State News

2020 Democratic National Convention has eyes on Milwaukee

Milwaukee, Houston and Miami compete for a bid to host the 2020 Democratic National Convention. 

Image By: Courtesy of Creative Commons

Milwaukee has made the cut as Tom Perez, the Democratic National Committee chairman, narrows down the three cities he will choose between to host the 2020 Democratic Convention. 

Campaigning against Miami and Houston, many hope Milwaukee will be the city where Democrats will nominate their 2020 presidential candidate. 

"We have felt all along that we had a very strong case for the 2020 Democratic National Convention," Milwaukee Mayor Tom Barrett said. “It is clear that Wisconsin and the Midwest are going to be a major battleground in 2020. And the fact that the national Democrats have not held a national convention in the Midwest outside of Chicago since 1916, when they held the convention in St. Louis, underscores the necessity to have the convention here."

Assembly Majority Speaker Robin Vos, R-Rochester, said holding the convention in Milwaukee would make Republicans “realize why we want to have Donald Trump re-elected.”
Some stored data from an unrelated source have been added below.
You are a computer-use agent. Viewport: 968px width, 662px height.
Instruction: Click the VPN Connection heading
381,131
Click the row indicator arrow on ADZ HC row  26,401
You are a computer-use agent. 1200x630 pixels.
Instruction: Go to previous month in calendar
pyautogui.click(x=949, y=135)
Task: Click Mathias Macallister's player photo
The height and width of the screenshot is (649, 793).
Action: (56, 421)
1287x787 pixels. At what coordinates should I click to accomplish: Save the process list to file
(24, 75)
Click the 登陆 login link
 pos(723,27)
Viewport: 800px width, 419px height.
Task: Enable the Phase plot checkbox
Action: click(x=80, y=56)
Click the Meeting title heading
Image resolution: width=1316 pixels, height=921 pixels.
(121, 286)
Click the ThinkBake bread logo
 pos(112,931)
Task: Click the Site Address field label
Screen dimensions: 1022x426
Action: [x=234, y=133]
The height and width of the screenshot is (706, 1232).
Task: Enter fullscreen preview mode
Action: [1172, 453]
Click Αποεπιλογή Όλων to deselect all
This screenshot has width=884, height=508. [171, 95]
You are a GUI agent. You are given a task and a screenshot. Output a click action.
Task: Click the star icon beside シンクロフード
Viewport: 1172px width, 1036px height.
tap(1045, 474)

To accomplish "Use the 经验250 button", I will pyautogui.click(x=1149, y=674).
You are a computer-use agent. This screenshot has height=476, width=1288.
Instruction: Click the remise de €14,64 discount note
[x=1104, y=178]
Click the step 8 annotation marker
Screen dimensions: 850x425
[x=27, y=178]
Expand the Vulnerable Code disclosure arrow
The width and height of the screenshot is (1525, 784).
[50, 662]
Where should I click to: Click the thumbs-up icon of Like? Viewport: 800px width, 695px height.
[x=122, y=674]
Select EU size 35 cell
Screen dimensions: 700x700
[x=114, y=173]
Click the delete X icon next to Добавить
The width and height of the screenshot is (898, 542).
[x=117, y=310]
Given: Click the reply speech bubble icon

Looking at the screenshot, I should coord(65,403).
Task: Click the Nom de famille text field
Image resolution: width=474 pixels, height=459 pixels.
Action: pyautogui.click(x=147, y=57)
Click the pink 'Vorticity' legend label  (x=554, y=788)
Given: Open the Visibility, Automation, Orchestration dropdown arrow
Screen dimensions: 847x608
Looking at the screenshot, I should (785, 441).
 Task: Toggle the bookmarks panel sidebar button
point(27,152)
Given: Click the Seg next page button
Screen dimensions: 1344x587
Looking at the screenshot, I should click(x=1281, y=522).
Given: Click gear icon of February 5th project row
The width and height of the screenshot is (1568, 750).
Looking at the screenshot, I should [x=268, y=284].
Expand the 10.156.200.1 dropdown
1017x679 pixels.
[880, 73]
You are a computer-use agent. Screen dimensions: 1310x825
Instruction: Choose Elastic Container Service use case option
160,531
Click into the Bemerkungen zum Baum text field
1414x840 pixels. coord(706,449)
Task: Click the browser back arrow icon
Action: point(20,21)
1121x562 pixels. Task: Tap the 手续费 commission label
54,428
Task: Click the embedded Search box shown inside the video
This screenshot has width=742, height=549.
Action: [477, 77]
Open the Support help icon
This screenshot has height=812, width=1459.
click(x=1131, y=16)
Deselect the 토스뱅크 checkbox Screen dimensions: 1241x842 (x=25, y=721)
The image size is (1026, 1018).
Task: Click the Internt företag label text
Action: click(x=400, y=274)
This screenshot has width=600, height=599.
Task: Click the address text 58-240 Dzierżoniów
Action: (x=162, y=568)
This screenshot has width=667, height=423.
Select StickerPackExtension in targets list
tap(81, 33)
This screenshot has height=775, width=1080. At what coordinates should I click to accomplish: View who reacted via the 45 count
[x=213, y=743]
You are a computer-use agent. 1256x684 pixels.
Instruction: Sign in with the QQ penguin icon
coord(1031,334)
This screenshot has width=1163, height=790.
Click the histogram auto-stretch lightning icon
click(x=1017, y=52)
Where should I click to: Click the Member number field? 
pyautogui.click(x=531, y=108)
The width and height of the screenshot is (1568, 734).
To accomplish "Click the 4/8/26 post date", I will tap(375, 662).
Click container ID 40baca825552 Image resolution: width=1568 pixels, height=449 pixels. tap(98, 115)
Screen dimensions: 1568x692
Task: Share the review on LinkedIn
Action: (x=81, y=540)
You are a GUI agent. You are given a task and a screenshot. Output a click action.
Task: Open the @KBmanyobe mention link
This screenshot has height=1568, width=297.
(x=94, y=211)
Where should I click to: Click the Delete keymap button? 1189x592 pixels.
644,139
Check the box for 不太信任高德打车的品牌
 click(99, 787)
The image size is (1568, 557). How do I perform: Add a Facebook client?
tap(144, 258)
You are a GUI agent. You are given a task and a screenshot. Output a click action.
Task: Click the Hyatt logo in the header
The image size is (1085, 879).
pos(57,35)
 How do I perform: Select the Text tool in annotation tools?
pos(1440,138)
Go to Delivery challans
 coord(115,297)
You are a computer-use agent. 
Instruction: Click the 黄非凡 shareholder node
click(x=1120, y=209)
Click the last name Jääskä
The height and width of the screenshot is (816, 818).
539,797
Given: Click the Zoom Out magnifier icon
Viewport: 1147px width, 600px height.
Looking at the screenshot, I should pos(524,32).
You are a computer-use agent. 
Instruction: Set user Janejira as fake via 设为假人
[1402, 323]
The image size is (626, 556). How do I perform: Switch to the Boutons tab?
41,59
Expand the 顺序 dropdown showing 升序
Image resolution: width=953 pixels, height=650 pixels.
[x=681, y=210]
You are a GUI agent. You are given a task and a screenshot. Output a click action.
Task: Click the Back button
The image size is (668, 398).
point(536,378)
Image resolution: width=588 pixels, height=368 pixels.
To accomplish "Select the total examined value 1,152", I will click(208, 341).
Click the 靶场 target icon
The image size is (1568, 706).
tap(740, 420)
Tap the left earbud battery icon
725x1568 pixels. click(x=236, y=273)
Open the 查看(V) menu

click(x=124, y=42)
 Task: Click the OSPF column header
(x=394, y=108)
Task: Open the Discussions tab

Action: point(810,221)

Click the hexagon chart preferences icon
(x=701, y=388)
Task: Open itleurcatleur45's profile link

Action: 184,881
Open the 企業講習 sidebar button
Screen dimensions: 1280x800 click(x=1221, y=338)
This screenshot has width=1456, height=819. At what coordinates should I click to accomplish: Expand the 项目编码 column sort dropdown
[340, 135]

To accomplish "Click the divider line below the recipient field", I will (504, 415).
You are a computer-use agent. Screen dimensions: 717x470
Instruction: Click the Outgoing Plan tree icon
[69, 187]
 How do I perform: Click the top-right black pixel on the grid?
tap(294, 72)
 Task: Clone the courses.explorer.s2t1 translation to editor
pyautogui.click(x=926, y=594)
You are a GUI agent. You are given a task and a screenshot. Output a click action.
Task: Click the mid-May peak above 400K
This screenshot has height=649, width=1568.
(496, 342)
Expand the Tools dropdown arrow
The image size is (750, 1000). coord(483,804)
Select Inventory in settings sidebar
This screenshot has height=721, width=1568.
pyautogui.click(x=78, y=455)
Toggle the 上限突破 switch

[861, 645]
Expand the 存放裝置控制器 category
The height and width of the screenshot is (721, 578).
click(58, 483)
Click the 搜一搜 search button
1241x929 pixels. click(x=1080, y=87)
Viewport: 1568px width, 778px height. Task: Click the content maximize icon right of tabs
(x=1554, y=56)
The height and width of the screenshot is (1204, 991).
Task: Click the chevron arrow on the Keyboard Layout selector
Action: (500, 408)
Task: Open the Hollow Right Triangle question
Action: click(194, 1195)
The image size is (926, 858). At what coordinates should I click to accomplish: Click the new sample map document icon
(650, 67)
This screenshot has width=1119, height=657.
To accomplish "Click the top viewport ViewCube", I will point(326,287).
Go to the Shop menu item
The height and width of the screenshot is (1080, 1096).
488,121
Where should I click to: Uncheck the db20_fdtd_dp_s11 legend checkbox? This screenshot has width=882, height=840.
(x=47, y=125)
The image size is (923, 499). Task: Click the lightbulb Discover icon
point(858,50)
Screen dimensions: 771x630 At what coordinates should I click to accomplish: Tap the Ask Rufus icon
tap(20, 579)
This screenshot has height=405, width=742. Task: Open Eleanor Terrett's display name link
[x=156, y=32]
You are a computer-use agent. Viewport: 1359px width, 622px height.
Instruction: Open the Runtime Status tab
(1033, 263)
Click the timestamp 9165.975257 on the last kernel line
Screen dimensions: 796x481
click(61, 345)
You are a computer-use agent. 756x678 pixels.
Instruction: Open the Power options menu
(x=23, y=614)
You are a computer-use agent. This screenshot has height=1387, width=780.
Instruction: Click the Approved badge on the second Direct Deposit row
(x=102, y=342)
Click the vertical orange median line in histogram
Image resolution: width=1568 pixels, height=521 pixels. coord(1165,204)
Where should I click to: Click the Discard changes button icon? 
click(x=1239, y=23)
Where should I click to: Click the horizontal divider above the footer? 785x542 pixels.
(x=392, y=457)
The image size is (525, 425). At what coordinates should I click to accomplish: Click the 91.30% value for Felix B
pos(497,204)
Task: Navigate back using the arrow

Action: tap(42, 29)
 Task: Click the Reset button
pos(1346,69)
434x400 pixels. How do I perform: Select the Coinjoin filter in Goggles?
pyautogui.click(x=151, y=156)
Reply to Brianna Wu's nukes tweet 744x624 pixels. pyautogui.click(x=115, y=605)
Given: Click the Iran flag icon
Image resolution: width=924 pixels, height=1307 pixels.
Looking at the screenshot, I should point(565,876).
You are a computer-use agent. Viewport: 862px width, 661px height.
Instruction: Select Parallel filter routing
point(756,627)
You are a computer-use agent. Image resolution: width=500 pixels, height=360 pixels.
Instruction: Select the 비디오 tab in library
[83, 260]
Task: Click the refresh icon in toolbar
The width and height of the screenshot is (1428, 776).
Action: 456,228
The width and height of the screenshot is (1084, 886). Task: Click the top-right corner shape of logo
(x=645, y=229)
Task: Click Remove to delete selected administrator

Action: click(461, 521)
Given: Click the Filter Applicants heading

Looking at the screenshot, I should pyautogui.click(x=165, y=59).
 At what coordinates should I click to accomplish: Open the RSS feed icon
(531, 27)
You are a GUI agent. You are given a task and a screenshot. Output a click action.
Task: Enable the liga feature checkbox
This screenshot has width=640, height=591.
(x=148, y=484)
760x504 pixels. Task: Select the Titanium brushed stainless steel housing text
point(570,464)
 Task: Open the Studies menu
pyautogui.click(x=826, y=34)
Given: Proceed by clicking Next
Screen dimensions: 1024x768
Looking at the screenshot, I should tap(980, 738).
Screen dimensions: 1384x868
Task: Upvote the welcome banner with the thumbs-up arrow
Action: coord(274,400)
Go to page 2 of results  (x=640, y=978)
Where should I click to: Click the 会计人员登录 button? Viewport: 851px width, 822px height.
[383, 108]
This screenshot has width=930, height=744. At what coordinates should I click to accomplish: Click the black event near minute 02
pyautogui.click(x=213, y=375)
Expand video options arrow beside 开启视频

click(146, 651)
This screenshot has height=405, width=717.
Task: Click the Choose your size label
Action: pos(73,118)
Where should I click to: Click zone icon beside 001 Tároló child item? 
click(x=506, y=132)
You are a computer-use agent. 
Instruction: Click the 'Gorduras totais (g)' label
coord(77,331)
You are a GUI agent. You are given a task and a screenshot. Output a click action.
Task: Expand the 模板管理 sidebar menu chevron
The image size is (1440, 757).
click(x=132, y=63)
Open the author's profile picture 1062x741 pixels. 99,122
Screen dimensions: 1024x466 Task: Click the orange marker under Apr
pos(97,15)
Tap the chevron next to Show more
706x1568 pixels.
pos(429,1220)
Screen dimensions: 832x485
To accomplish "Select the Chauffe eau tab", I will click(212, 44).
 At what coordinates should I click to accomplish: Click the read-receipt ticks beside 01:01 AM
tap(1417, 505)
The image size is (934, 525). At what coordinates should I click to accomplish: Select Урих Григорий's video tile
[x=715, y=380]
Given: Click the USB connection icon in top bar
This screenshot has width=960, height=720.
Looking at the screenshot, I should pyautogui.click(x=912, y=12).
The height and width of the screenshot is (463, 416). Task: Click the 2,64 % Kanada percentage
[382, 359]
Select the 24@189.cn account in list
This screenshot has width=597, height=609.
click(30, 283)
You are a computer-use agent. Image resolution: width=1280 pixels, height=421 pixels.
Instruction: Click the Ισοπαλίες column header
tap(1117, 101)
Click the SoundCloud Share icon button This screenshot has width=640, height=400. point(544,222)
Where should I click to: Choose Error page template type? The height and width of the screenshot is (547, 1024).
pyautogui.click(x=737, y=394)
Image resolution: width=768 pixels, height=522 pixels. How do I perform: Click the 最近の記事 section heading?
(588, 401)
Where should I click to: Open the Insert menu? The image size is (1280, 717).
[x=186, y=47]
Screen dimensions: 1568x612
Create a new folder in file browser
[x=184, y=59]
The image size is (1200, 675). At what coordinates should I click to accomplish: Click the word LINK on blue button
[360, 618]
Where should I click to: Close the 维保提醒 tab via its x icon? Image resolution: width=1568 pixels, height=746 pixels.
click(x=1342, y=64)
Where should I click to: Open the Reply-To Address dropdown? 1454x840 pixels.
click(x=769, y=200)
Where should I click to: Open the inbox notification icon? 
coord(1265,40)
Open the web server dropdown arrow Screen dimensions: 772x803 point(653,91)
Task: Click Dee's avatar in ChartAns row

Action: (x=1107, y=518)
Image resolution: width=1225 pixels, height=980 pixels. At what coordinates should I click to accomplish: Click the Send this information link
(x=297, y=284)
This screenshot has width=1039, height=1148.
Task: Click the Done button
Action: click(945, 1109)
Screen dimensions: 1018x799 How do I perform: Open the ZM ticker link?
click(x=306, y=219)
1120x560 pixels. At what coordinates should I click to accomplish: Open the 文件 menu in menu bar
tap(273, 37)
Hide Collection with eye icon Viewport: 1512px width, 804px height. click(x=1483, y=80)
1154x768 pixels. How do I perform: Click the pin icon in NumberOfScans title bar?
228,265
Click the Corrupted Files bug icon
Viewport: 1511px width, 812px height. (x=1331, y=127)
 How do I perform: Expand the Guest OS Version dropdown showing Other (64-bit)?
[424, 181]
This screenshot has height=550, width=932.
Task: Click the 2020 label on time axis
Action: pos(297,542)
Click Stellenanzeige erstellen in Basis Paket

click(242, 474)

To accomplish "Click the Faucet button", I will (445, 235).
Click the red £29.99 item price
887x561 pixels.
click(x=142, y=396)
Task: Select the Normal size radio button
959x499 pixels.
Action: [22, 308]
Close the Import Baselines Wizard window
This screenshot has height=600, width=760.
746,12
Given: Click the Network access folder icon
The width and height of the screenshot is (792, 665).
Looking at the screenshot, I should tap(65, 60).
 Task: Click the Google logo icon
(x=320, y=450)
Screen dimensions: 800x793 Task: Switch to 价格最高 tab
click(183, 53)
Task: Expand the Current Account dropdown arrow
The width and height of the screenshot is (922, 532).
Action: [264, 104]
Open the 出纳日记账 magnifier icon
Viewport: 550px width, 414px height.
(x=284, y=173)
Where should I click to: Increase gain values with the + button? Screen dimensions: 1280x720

Vos also told reporters on Thursday the convention would have a positive economic impact on the state and bring in “limousine liberals.” 

Miami DNC donor Joe Falk promoted Miami’s ability compared to Milwaukee’s to house wealthy Democrats in luxurious hotels and other “comfortable” facilities. 

Gov. Tony Evers defended Milwaukee against Falk’s comments. 

"I think that Democrats have an extraordinarily large tent — people from all walks of life— and Milwaukee is absolutely the best place for them," Gov. Evers said. "If Miami is touting themselves as the place for wealthy Democrats to show up, there won't be many."

However, finances, traffic and an overwhelming increase in security measures for the four-day convention might keep some in Milwaukee from wanting to host the event. 

The DNC's proposal requested a $20 million line of credit from the winning city based on its size and projected costs, which could be up to $70 million for Milwaukee, according to data from the Journal Sentinel. 

If granted the bid, the convention would be held in the city’s brand new state of the art Fiserv Forum.